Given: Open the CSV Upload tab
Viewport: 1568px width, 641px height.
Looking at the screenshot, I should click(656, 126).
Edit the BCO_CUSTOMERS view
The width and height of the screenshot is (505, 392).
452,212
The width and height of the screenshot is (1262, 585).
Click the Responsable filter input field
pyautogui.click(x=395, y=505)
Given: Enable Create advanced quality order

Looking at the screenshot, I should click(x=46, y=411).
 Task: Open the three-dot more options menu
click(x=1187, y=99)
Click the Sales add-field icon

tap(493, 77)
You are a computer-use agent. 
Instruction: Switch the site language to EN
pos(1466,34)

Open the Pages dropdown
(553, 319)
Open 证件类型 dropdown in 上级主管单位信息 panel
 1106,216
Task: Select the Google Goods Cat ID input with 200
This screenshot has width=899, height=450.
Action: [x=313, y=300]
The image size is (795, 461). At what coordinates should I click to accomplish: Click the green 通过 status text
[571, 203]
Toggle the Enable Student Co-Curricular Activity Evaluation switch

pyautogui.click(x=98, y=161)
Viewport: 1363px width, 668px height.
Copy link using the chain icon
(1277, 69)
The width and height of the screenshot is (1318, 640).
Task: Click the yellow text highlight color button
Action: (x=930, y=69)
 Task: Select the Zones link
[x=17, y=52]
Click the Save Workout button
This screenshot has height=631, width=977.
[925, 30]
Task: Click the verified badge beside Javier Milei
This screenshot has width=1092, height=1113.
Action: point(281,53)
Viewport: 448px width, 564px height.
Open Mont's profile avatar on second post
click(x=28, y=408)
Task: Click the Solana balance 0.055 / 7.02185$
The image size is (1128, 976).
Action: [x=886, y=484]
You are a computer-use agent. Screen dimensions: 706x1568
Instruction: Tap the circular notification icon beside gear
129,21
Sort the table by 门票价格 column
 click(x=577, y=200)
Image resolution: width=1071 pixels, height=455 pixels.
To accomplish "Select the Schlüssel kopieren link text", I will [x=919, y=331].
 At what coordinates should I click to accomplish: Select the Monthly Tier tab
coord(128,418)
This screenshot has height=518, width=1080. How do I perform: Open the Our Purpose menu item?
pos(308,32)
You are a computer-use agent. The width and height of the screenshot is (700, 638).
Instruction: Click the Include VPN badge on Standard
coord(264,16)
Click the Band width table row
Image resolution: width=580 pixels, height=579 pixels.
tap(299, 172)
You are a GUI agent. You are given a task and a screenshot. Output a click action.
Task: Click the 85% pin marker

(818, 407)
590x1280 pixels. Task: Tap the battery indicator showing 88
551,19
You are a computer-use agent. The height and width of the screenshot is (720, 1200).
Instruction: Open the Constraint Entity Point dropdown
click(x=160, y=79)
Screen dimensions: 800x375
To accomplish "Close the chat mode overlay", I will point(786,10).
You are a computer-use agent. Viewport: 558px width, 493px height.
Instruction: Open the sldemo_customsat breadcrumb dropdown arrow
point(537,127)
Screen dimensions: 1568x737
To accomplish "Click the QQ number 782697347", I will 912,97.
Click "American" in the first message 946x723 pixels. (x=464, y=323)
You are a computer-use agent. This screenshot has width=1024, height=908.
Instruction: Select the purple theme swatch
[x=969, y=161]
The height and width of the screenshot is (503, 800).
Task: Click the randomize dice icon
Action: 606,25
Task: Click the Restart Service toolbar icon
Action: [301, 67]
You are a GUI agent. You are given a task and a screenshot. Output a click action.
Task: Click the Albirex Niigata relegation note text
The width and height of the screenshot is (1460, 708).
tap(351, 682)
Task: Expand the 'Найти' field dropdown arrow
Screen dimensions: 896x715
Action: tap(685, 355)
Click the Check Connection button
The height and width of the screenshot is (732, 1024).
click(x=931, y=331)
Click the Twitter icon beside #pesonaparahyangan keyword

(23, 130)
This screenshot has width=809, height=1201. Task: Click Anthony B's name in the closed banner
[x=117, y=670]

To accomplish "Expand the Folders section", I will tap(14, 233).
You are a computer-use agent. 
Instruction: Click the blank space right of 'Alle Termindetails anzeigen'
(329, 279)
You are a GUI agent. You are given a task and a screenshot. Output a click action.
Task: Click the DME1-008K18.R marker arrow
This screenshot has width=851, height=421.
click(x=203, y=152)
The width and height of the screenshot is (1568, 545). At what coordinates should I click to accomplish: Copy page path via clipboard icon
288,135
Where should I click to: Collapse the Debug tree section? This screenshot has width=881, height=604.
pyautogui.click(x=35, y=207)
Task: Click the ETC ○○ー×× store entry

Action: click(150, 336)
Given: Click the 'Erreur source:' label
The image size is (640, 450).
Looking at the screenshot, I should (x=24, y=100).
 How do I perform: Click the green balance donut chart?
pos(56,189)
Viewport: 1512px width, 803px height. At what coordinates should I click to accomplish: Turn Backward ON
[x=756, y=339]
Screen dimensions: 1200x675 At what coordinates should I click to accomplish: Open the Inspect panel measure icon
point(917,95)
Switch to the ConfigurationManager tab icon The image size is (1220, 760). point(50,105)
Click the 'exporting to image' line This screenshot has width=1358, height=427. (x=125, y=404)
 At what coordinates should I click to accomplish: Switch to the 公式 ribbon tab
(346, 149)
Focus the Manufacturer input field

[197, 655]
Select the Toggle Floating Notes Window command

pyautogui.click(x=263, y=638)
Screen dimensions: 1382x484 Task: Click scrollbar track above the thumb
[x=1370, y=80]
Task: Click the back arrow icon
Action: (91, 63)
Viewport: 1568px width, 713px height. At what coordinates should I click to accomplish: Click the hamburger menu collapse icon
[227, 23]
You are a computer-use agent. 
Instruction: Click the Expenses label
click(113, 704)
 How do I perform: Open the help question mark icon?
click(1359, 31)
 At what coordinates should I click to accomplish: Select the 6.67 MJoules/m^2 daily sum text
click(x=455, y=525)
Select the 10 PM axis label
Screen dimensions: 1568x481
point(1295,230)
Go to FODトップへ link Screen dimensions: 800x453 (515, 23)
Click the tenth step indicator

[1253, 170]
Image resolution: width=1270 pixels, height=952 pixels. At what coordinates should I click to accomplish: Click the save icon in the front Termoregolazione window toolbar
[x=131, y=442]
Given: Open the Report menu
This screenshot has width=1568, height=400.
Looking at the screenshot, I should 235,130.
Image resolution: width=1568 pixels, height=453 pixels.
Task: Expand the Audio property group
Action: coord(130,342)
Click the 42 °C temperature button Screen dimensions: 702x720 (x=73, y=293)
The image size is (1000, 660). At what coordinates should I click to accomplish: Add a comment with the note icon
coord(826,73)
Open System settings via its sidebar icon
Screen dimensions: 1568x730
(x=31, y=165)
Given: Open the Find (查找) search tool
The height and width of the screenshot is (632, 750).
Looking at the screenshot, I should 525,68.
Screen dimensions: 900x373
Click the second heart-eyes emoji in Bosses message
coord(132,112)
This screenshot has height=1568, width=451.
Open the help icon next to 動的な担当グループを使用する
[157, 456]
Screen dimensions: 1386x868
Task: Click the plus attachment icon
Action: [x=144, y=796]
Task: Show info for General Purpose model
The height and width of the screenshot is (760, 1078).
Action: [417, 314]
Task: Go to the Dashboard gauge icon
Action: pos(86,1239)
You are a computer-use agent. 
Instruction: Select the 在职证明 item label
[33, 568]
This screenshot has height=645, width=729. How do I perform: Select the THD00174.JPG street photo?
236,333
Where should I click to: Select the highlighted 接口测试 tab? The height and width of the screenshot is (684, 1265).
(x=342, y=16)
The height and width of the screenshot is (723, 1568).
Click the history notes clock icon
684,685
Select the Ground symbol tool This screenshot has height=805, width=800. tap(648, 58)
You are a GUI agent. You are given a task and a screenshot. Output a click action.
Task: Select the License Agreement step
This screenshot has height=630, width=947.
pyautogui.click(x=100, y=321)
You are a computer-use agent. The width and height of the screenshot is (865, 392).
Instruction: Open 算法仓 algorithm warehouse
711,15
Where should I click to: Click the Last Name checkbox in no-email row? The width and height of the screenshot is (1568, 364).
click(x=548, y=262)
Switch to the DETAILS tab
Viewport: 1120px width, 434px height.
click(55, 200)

* * * *

» TASK TO COMPLETE
The stretch of entries above that starts with the line containing "At what coordinates should I click to accomplish: Switch" and goes on through the line containing "This screenshot has height=1568, width=451." is to be transcribed exactly, and no other line is to be transcribed.

» ANSWER
 At what coordinates should I click to accomplish: Switch to the 公式 ribbon tab
(346, 149)
Focus the Manufacturer input field

[197, 655]
Select the Toggle Floating Notes Window command

pyautogui.click(x=263, y=638)
Screen dimensions: 1382x484 Task: Click scrollbar track above the thumb
[x=1370, y=80]
Task: Click the back arrow icon
Action: (91, 63)
Viewport: 1568px width, 713px height. At what coordinates should I click to accomplish: Click the hamburger menu collapse icon
[227, 23]
You are a computer-use agent. 
Instruction: Click the Expenses label
click(113, 704)
 How do I perform: Open the help question mark icon?
click(1359, 31)
 At what coordinates should I click to accomplish: Select the 6.67 MJoules/m^2 daily sum text
click(x=455, y=525)
Select the 10 PM axis label
Screen dimensions: 1568x481
point(1295,230)
Go to FODトップへ link Screen dimensions: 800x453 (515, 23)
Click the tenth step indicator

[1253, 170]
Image resolution: width=1270 pixels, height=952 pixels. At what coordinates should I click to accomplish: Click the save icon in the front Termoregolazione window toolbar
[x=131, y=442]
Given: Open the Report menu
This screenshot has width=1568, height=400.
Looking at the screenshot, I should 235,130.
Image resolution: width=1568 pixels, height=453 pixels.
Task: Expand the Audio property group
Action: coord(130,342)
Click the 42 °C temperature button Screen dimensions: 702x720 (x=73, y=293)
The image size is (1000, 660). At what coordinates should I click to accomplish: Add a comment with the note icon
coord(826,73)
Open System settings via its sidebar icon
Screen dimensions: 1568x730
(x=31, y=165)
Given: Open the Find (查找) search tool
The height and width of the screenshot is (632, 750).
Looking at the screenshot, I should 525,68.
Screen dimensions: 900x373
Click the second heart-eyes emoji in Bosses message
coord(132,112)
This screenshot has height=1568, width=451.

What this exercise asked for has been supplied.